The big reaction is: `3 Tl⁺(aq) <=> 2 Tl(s) + Tl³⁺(aq)`

Let's look at the two smaller reactions:
1. **Reduction:** Tl⁺(aq) takes an electron to become Tl(s).
We are given: `Tl⁺(aq) + e⁻ <=> Tl(s)` ; E° = -0.34 V
This is perfect! This is our reduction part. So, E°_reduction = -0.34 V.

2. **Oxidation:** Tl⁺(aq) loses electrons to become Tl³⁺(aq).
We are given: `Tl³⁺(aq) + 2e⁻ <=> Tl⁺(aq)` ; E° = 1.25 V
But wait, we want Tl⁺ to *lose* electrons and become Tl³⁺. This means we need to flip the given reaction around!
If `Tl³⁺(aq) + 2e⁻ <=> Tl⁺(aq)` has E° = +1.25 V, then
`Tl⁺(aq) <=> Tl³⁺(aq) + 2e⁻` will have E° = -1.25 V.
So, E°_oxidation = -1.25 V.

Now, to get the E° for the whole reaction, we just add the E° from the reduction part and the E° from the oxidation part.
E°_total = E°_reduction + E°_oxidation
E°_total = (-0.34 V) + (-1.25 V)
**E°_total = -1.59 V**

Next, we need to figure out the **ΔG°** (Gibbs free energy), which tells us if the reaction is spontaneous.
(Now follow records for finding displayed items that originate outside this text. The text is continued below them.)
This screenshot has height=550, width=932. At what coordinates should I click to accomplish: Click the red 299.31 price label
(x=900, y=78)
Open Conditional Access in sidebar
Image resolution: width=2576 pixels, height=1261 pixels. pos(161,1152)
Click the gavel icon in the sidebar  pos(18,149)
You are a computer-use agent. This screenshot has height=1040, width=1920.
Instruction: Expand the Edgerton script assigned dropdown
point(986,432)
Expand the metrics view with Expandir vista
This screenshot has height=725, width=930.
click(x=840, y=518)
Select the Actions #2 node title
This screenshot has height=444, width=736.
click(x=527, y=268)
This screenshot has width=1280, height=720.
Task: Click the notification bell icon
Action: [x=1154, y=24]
We use a special formula:
ΔG° = -nFE°_total
* `n` is the number of electrons transferred in the balanced reaction. Look at our half-reactions: the oxidation part involves 2 electrons (`Tl⁺ <=> Tl³⁺ + 2e⁻`) and to balance, the reduction part needs 2 electrons too (so we'd have `2 Tl⁺ + 2e⁻ <=> 2 Tl`). So, `n = 2`.
* `F` is Faraday's constant, which is 96485 Joules per Volt-mole (J/(V·mol)).
* `E°_total` is what we just calculated (-1.59 V).

Let's plug in the numbers:
ΔG° = -(2 mol)(96485 J/(V·mol))(-1.59 V)
ΔG° = - (2 * 96485 * -1.59) J
ΔG° = +306547.3 J

The problem asks for ΔG° in kilojoules (kJ), so we divide by 1000:
ΔG° = 306547.3 J / 1000 J/kJ
**ΔG° = +306.55 kJ** (rounded a bit)

Finally, we figure out if the reaction happens spontaneously.
* If E° is positive, the reaction is spontaneous.
* If E° is negative, the reaction is non-spontaneous.
* If ΔG° is negative, the reaction is spontaneous.
* If ΔG° is positive, the reaction is non-spontaneous.

Since our E°_total is -1.59 V (which is negative) and our ΔG° is +306.55 kJ (which is positive), this reaction is **non-spontaneous**. This means it won't just happen on its own under standard conditions.